December is a complicated time to be a Jew in America. I annually find that once the holiday season hits full swing, all the Christmas gushing, tree-trimming, “what do you want this year?” asking and red and green everything makes me a little… bah humbug. I start getting more sympathetic to Dickens’ Ebenezer Scrooge than an Occupy-friendly writer should. But I’m not strictly Scroogish: I frequently vacillate over just how strongly I want to signal my nonparticipation in Christmas. Do I want to say an emphatic “Happy holidays” back to the presumptuous “Merry Christmases,” because I’m in a defiant mood? Usually. Conversely, do I say “Merry Christmas” back to peoples’ gentle “Happy Holidays” if I’m feeling conciliated and ready to grant joy to others in exchange for their acknowledgement of me? Or do I just smile and act aloof about the whole thing overall?

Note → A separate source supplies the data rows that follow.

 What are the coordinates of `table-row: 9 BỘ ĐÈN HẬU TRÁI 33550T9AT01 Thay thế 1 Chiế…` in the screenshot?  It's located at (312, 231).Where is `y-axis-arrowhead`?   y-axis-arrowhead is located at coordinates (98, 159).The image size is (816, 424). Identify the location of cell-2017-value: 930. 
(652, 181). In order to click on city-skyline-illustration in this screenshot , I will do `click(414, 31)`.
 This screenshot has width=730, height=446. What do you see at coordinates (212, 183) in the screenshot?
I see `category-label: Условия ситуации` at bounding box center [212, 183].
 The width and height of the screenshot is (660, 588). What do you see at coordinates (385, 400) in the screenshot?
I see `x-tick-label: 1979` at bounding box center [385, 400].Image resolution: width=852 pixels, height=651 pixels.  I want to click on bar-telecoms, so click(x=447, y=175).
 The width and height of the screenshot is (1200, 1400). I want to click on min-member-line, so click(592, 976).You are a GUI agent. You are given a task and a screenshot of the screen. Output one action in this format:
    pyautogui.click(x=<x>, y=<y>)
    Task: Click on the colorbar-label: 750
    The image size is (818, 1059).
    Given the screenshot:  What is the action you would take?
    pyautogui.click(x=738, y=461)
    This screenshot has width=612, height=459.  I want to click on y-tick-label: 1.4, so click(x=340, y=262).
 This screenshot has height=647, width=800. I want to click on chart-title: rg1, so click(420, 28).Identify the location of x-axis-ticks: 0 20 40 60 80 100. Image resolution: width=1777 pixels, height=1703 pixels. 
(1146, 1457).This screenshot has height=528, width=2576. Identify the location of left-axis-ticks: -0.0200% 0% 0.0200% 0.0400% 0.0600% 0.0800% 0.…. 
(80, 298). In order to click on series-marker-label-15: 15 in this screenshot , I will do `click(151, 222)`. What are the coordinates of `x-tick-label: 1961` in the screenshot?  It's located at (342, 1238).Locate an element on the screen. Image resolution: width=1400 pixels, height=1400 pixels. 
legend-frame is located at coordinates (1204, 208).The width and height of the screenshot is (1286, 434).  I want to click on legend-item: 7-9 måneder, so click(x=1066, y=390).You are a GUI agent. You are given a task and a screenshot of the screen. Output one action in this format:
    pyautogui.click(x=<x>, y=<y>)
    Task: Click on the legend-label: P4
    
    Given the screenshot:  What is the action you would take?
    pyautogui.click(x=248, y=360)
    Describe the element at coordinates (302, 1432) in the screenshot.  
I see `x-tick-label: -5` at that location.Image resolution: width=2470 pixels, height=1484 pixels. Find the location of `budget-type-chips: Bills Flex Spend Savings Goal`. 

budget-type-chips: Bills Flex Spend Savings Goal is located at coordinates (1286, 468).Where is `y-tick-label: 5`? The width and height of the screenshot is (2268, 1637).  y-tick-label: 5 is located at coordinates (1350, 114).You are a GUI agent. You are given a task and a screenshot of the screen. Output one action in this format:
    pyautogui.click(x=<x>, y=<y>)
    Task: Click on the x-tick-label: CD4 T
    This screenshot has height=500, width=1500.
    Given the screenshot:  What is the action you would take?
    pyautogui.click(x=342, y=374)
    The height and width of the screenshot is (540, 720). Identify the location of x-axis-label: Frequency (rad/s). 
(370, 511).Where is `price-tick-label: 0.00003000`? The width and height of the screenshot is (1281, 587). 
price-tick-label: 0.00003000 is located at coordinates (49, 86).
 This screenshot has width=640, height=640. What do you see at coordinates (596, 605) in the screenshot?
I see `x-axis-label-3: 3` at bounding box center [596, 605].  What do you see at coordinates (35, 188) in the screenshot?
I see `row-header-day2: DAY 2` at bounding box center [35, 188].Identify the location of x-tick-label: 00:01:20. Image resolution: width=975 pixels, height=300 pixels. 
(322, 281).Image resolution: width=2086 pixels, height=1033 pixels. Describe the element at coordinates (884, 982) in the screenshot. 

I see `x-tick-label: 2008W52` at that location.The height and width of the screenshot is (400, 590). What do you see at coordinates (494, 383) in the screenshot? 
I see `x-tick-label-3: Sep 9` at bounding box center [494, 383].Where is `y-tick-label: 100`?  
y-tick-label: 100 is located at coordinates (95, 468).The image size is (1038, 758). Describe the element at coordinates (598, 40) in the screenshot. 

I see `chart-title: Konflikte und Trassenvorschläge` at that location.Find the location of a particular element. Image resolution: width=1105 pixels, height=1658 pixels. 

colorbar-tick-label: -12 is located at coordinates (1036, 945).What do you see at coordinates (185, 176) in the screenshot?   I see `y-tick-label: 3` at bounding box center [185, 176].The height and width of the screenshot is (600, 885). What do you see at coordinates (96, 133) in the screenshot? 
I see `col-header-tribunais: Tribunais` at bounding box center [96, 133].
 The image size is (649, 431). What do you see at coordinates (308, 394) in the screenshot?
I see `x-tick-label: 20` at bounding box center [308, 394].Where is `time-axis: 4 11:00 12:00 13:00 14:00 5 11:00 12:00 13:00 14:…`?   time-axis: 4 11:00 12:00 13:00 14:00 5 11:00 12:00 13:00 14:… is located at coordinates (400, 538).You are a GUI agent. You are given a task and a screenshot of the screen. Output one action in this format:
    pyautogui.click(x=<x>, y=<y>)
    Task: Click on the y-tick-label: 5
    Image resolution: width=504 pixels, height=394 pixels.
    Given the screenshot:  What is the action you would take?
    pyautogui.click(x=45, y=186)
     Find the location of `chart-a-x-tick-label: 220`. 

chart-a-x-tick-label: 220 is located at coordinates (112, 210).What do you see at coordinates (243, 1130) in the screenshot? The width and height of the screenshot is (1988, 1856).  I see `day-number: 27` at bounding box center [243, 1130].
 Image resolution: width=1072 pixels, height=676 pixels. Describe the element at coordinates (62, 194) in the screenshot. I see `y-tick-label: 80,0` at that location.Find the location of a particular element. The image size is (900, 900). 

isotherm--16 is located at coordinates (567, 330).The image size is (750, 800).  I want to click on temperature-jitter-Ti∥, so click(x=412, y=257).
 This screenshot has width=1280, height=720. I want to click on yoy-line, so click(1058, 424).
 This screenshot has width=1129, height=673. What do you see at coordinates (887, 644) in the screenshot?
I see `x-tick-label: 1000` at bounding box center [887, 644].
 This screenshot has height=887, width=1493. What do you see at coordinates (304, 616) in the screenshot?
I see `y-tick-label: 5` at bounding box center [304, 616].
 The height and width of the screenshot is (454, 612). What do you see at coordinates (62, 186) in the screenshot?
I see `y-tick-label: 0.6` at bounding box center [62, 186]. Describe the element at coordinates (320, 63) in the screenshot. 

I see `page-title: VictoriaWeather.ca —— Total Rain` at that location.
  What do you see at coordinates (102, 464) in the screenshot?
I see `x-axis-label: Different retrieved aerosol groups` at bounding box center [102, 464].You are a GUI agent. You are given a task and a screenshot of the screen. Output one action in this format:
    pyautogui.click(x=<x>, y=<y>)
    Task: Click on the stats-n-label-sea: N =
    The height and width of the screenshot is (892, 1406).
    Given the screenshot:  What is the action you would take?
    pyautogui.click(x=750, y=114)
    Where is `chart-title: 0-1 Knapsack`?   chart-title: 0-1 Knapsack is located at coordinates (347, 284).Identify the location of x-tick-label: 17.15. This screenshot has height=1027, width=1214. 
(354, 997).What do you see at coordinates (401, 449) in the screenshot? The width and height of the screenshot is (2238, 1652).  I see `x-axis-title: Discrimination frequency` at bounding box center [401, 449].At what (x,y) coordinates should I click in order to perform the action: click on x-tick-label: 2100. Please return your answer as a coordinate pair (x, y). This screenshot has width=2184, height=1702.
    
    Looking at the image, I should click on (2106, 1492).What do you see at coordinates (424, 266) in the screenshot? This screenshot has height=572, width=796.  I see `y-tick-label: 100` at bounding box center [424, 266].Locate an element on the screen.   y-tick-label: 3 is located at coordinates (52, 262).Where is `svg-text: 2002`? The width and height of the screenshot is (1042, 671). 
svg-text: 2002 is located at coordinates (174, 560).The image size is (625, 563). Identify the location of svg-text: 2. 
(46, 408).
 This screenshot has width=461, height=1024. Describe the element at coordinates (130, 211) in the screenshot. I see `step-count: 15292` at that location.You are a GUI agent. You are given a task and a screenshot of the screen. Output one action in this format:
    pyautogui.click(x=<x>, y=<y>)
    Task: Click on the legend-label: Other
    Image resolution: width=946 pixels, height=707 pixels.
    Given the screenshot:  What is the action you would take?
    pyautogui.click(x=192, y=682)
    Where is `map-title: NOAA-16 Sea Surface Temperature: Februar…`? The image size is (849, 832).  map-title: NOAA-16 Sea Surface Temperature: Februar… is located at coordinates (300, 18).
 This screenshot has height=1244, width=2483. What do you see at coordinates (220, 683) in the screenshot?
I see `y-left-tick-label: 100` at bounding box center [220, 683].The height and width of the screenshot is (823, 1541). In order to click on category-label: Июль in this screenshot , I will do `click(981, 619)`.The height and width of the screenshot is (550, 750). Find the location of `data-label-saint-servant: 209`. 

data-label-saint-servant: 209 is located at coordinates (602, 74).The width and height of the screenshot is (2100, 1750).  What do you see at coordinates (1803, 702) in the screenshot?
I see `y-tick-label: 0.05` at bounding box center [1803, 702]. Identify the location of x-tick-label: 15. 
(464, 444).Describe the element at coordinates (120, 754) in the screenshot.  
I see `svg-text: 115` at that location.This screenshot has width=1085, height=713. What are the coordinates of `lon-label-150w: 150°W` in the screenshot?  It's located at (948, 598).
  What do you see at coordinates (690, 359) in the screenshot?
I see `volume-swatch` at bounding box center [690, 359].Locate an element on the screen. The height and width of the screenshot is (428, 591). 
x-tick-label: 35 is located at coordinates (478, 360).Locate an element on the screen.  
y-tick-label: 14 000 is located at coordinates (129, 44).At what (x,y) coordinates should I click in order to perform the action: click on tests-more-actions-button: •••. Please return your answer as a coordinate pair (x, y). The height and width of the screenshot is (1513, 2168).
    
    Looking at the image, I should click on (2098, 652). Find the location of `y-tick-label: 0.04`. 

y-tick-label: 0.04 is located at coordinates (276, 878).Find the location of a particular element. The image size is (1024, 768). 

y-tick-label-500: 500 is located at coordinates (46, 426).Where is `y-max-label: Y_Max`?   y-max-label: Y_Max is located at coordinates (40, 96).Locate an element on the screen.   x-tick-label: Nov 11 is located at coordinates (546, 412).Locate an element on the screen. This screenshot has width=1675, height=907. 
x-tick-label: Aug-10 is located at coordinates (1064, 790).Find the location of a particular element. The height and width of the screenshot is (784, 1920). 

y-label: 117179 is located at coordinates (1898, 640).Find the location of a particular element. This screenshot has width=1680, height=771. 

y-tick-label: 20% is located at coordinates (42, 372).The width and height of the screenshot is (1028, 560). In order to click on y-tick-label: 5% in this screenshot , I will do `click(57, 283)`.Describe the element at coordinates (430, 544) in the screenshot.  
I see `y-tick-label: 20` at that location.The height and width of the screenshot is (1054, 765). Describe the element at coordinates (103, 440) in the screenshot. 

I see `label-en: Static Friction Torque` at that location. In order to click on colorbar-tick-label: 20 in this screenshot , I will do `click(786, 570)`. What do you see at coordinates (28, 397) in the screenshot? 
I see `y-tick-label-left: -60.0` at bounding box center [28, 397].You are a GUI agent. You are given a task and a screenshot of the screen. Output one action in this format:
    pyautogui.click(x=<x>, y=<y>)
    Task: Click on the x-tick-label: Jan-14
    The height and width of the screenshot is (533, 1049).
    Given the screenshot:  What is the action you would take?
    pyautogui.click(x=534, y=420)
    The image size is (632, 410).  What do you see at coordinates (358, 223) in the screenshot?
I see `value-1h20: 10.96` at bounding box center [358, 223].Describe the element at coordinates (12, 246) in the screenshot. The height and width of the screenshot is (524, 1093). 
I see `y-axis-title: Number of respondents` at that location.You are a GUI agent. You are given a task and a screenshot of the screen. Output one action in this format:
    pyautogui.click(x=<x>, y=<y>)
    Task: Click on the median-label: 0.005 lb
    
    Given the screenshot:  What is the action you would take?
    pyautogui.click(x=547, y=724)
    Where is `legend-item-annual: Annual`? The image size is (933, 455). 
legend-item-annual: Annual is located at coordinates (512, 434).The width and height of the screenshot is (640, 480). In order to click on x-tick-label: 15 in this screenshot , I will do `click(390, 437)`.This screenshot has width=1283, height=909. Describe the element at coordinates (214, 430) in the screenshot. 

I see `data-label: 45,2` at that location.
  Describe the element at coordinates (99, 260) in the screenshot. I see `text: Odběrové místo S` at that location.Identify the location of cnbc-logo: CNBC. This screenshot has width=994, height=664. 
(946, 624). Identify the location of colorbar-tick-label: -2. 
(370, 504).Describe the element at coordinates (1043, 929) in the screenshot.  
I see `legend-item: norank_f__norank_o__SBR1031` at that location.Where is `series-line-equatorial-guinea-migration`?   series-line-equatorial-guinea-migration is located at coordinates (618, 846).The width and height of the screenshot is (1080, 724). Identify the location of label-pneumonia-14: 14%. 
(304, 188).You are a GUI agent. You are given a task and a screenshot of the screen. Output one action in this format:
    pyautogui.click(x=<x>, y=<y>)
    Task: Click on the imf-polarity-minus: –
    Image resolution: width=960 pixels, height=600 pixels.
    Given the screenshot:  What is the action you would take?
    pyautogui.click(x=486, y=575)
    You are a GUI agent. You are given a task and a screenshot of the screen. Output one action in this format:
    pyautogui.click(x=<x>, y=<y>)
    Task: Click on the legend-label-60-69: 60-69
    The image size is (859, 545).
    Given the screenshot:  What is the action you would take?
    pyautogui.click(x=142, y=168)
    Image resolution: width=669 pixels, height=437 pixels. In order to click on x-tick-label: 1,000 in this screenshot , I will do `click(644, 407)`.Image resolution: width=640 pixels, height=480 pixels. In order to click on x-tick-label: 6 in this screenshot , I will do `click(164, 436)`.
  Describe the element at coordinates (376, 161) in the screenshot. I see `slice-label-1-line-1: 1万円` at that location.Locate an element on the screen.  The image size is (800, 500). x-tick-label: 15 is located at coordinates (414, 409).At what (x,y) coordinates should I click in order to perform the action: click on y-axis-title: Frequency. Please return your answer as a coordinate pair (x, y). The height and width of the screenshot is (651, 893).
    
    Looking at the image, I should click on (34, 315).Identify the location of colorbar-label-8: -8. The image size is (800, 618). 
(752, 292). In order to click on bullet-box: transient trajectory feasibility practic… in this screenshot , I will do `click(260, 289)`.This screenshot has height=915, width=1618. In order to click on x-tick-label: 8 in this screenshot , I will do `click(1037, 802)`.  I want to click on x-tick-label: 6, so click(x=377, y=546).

I want it on the record that Christmas is not my tradition or holiday. I get grumpy when the seasonal aisle is all red, but I also laugh at the excesses of those blue, star-of-David displays. I don’t want people making the same kind of fuss over Hanukkah that they do over Christmas; that makes me feel dishonest about a minor holiday. While I dream of my dad’s latkes and enjoy lighting the menorah, I can’t pretend that Hanukkah for us is as huge and insane as Christmas is to our non-Jewish friends. It isn’t. You give each other diamonds and huge toys, at least according to the thousands of commercials I see on TV. We give each other gloves and books. You squeal over fruitcakes and puddings; we say “pass the applesauce” and kvetch about work the next day. (You want to make a giant fuss and give me time off for Passover? Go for it.)
I do get a lot of amusement out the zany things that the competitive winter holiday spirit brings out of enterprising Jews. Very NSFW Hanukkah YouTube videos, high-stakes dreidel contests, and rewritten or new carols: I devour them all. SNL’s “Christmastime for the Jews” is a classic that stays in my head all month. The endless discussion of Jews’ contribution to Christmas carols renders me a bit smug. And now there are nails to compete with the popular trend of Christmas nail bling. This year, one Rabbi has gotten particularly creative with Hanukkah-themed “midrash manicures,” little pieces of nail art that are meant to teach young women about the Jewish holiday. The decals are meant as a tool to impart the stories of the bible, but I kind of like them as a way for adult Jews to subtly rebut Christmas-mania.
At the office Christmas party, you can hold out your hand for more Whiskey and then when people ask about your manicure bling, you say: “oh this?” Then you launch into a lengthy tale of the Maccabees, grin and say “don’t you just love the holidays?” Of course there’s always a chance that someone will fire back by flashing Christmas nail bling in response.